● **YOUR GOAL**
Copy out the entries that come next, exactly.

(Stored items)
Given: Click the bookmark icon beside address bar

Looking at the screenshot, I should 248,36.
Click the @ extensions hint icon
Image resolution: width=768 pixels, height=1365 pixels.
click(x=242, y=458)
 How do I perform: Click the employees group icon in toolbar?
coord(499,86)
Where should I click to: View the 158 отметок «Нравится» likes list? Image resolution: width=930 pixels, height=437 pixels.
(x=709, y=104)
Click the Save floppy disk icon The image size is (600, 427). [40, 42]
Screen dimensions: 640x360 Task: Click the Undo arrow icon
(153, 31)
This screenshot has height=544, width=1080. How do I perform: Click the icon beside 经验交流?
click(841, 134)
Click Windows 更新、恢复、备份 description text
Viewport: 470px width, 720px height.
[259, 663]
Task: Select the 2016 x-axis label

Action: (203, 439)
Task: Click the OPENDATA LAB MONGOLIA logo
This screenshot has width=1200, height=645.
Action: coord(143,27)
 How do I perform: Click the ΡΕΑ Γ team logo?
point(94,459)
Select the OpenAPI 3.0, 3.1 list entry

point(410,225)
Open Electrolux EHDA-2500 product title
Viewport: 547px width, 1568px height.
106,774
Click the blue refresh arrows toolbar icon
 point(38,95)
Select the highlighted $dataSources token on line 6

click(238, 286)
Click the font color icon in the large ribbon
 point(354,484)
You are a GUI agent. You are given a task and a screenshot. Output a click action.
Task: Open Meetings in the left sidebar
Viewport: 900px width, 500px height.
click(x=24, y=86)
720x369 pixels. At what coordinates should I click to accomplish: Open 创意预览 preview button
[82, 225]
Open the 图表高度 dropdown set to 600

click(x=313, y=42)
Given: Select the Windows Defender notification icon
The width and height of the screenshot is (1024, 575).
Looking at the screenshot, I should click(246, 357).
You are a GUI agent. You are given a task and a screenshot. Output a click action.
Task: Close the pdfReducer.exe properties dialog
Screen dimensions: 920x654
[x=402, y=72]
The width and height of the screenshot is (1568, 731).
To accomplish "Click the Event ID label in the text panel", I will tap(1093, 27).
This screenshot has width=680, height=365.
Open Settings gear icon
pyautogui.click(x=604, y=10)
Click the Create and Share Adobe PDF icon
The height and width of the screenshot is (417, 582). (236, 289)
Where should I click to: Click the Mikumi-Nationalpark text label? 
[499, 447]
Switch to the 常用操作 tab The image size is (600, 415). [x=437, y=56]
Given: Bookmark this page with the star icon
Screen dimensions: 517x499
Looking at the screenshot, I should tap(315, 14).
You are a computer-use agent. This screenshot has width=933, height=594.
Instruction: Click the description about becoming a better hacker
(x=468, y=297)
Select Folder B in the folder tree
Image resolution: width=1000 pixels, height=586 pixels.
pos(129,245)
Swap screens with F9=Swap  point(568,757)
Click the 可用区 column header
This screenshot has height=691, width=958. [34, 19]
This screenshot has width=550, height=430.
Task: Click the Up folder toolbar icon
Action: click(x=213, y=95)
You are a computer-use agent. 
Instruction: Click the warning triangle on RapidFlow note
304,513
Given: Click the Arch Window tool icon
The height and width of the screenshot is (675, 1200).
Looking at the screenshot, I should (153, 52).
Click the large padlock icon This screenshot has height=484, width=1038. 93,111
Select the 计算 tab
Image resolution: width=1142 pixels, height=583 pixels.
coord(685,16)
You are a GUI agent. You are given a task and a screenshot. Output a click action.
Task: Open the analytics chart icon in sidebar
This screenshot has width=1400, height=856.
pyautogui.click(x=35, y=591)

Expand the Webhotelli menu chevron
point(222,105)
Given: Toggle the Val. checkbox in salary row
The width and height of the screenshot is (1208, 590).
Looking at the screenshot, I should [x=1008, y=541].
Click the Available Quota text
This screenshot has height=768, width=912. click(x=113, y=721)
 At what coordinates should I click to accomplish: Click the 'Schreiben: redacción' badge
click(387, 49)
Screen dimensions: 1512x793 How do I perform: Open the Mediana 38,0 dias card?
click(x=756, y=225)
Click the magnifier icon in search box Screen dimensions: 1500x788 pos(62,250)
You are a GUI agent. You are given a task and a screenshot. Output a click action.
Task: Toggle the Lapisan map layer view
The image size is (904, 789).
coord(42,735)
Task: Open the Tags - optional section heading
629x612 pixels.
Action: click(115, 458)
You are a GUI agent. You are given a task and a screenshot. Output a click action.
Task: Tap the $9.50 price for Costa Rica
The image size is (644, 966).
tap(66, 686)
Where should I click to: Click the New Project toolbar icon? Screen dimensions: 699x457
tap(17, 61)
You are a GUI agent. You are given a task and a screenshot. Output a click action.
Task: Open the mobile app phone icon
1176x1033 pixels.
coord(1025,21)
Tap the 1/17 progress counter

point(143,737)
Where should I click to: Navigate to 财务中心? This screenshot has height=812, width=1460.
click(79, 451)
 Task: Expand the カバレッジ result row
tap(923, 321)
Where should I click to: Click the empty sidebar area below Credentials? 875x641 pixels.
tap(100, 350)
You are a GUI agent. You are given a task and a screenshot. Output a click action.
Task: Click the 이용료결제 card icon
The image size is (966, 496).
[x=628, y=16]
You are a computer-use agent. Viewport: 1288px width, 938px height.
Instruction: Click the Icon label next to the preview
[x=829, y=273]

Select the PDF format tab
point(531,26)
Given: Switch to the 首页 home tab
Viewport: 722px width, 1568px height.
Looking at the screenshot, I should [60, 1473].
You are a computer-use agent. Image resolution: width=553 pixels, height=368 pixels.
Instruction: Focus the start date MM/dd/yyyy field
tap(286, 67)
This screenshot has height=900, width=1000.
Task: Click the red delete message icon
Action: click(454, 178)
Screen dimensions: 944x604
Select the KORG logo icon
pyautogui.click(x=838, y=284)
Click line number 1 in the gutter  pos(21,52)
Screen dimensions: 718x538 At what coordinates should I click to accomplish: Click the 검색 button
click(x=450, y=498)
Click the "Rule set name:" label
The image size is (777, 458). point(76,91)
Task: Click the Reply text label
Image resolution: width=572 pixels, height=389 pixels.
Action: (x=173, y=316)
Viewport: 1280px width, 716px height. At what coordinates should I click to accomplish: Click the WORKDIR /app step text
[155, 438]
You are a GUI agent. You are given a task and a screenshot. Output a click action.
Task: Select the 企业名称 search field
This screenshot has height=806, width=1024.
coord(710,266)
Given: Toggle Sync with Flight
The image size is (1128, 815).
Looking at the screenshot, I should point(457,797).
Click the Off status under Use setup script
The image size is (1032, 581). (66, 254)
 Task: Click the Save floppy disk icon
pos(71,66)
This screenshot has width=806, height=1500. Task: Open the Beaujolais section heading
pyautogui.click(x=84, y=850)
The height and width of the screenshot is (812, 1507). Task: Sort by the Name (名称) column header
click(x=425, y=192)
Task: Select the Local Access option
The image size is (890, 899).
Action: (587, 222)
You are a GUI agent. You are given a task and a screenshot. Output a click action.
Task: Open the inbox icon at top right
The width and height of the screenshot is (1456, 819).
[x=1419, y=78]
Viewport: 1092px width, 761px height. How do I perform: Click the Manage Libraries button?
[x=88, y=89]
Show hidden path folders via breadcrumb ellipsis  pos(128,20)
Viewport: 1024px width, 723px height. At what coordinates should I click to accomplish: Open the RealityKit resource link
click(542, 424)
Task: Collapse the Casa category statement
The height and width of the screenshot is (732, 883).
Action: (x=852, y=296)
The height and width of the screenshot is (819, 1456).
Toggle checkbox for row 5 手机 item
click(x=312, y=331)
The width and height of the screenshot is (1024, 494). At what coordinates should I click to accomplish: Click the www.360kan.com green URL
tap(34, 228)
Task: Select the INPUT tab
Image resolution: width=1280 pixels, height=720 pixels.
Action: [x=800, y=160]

● **WRITTEN SOLUTION**
Given: Click the bookmark icon beside address bar

Looking at the screenshot, I should 248,36.
Click the @ extensions hint icon
Image resolution: width=768 pixels, height=1365 pixels.
click(x=242, y=458)
 How do I perform: Click the employees group icon in toolbar?
coord(499,86)
Where should I click to: View the 158 отметок «Нравится» likes list? Image resolution: width=930 pixels, height=437 pixels.
(x=709, y=104)
Click the Save floppy disk icon The image size is (600, 427). [40, 42]
Screen dimensions: 640x360 Task: Click the Undo arrow icon
(153, 31)
This screenshot has height=544, width=1080. How do I perform: Click the icon beside 经验交流?
click(841, 134)
Click Windows 更新、恢复、备份 description text
Viewport: 470px width, 720px height.
[259, 663]
Task: Select the 2016 x-axis label

Action: (203, 439)
Task: Click the OPENDATA LAB MONGOLIA logo
This screenshot has width=1200, height=645.
Action: coord(143,27)
 How do I perform: Click the ΡΕΑ Γ team logo?
point(94,459)
Select the OpenAPI 3.0, 3.1 list entry

point(410,225)
Open Electrolux EHDA-2500 product title
Viewport: 547px width, 1568px height.
106,774
Click the blue refresh arrows toolbar icon
 point(38,95)
Select the highlighted $dataSources token on line 6

click(238, 286)
Click the font color icon in the large ribbon
 point(354,484)
You are a GUI agent. You are given a task and a screenshot. Output a click action.
Task: Open Meetings in the left sidebar
Viewport: 900px width, 500px height.
click(x=24, y=86)
720x369 pixels. At what coordinates should I click to accomplish: Open 创意预览 preview button
[82, 225]
Open the 图表高度 dropdown set to 600

click(x=313, y=42)
Given: Select the Windows Defender notification icon
The width and height of the screenshot is (1024, 575).
Looking at the screenshot, I should click(246, 357).
You are a GUI agent. You are given a task and a screenshot. Output a click action.
Task: Close the pdfReducer.exe properties dialog
Screen dimensions: 920x654
[x=402, y=72]
The width and height of the screenshot is (1568, 731).
To accomplish "Click the Event ID label in the text panel", I will tap(1093, 27).
This screenshot has width=680, height=365.
Open Settings gear icon
pyautogui.click(x=604, y=10)
Click the Create and Share Adobe PDF icon
The height and width of the screenshot is (417, 582). (236, 289)
Where should I click to: Click the Mikumi-Nationalpark text label? 
[499, 447]
Switch to the 常用操作 tab The image size is (600, 415). [x=437, y=56]
Given: Bookmark this page with the star icon
Screen dimensions: 517x499
Looking at the screenshot, I should tap(315, 14).
You are a computer-use agent. This screenshot has width=933, height=594.
Instruction: Click the description about becoming a better hacker
(x=468, y=297)
Select Folder B in the folder tree
Image resolution: width=1000 pixels, height=586 pixels.
pos(129,245)
Swap screens with F9=Swap  point(568,757)
Click the 可用区 column header
This screenshot has height=691, width=958. [34, 19]
This screenshot has width=550, height=430.
Task: Click the Up folder toolbar icon
Action: click(x=213, y=95)
You are a computer-use agent. 
Instruction: Click the warning triangle on RapidFlow note
304,513
Given: Click the Arch Window tool icon
The height and width of the screenshot is (675, 1200).
Looking at the screenshot, I should (153, 52).
Click the large padlock icon This screenshot has height=484, width=1038. 93,111
Select the 计算 tab
Image resolution: width=1142 pixels, height=583 pixels.
coord(685,16)
You are a GUI agent. You are given a task and a screenshot. Output a click action.
Task: Open the analytics chart icon in sidebar
This screenshot has width=1400, height=856.
pyautogui.click(x=35, y=591)

Expand the Webhotelli menu chevron
point(222,105)
Given: Toggle the Val. checkbox in salary row
The width and height of the screenshot is (1208, 590).
Looking at the screenshot, I should [x=1008, y=541].
Click the Available Quota text
This screenshot has height=768, width=912. click(x=113, y=721)
 At what coordinates should I click to accomplish: Click the 'Schreiben: redacción' badge
click(387, 49)
Screen dimensions: 1512x793 How do I perform: Open the Mediana 38,0 dias card?
click(x=756, y=225)
Click the magnifier icon in search box Screen dimensions: 1500x788 pos(62,250)
You are a GUI agent. You are given a task and a screenshot. Output a click action.
Task: Toggle the Lapisan map layer view
The image size is (904, 789).
coord(42,735)
Task: Open the Tags - optional section heading
629x612 pixels.
Action: click(115, 458)
You are a GUI agent. You are given a task and a screenshot. Output a click action.
Task: Tap the $9.50 price for Costa Rica
The image size is (644, 966).
tap(66, 686)
Where should I click to: Click the New Project toolbar icon? Screen dimensions: 699x457
tap(17, 61)
You are a GUI agent. You are given a task and a screenshot. Output a click action.
Task: Open the mobile app phone icon
1176x1033 pixels.
coord(1025,21)
Tap the 1/17 progress counter

point(143,737)
Where should I click to: Navigate to 财务中心? This screenshot has height=812, width=1460.
click(79, 451)
 Task: Expand the カバレッジ result row
tap(923, 321)
Where should I click to: Click the empty sidebar area below Credentials? 875x641 pixels.
tap(100, 350)
You are a GUI agent. You are given a task and a screenshot. Output a click action.
Task: Click the 이용료결제 card icon
The image size is (966, 496).
[x=628, y=16]
You are a computer-use agent. Viewport: 1288px width, 938px height.
Instruction: Click the Icon label next to the preview
[x=829, y=273]

Select the PDF format tab
point(531,26)
Given: Switch to the 首页 home tab
Viewport: 722px width, 1568px height.
Looking at the screenshot, I should [60, 1473].
You are a computer-use agent. Image resolution: width=553 pixels, height=368 pixels.
Instruction: Focus the start date MM/dd/yyyy field
tap(286, 67)
This screenshot has height=900, width=1000.
Task: Click the red delete message icon
Action: click(454, 178)
Screen dimensions: 944x604
Select the KORG logo icon
pyautogui.click(x=838, y=284)
Click line number 1 in the gutter  pos(21,52)
Screen dimensions: 718x538 At what coordinates should I click to accomplish: Click the 검색 button
click(x=450, y=498)
Click the "Rule set name:" label
The image size is (777, 458). point(76,91)
Task: Click the Reply text label
Image resolution: width=572 pixels, height=389 pixels.
Action: (x=173, y=316)
Viewport: 1280px width, 716px height. At what coordinates should I click to accomplish: Click the WORKDIR /app step text
[155, 438]
You are a GUI agent. You are given a task and a screenshot. Output a click action.
Task: Select the 企业名称 search field
This screenshot has height=806, width=1024.
coord(710,266)
Given: Toggle Sync with Flight
The image size is (1128, 815).
Looking at the screenshot, I should point(457,797).
Click the Off status under Use setup script
The image size is (1032, 581). (66, 254)
 Task: Click the Save floppy disk icon
pos(71,66)
This screenshot has width=806, height=1500. Task: Open the Beaujolais section heading
pyautogui.click(x=84, y=850)
The height and width of the screenshot is (812, 1507). Task: Sort by the Name (名称) column header
click(x=425, y=192)
Task: Select the Local Access option
The image size is (890, 899).
Action: (587, 222)
You are a GUI agent. You are given a task and a screenshot. Output a click action.
Task: Open the inbox icon at top right
The width and height of the screenshot is (1456, 819).
[x=1419, y=78]
Viewport: 1092px width, 761px height. How do I perform: Click the Manage Libraries button?
[x=88, y=89]
Show hidden path folders via breadcrumb ellipsis  pos(128,20)
Viewport: 1024px width, 723px height. At what coordinates should I click to accomplish: Open the RealityKit resource link
click(542, 424)
Task: Collapse the Casa category statement
The height and width of the screenshot is (732, 883).
Action: (x=852, y=296)
The height and width of the screenshot is (819, 1456).
Toggle checkbox for row 5 手机 item
click(x=312, y=331)
The width and height of the screenshot is (1024, 494). At what coordinates should I click to accomplish: Click the www.360kan.com green URL
tap(34, 228)
Task: Select the INPUT tab
Image resolution: width=1280 pixels, height=720 pixels.
Action: [x=800, y=160]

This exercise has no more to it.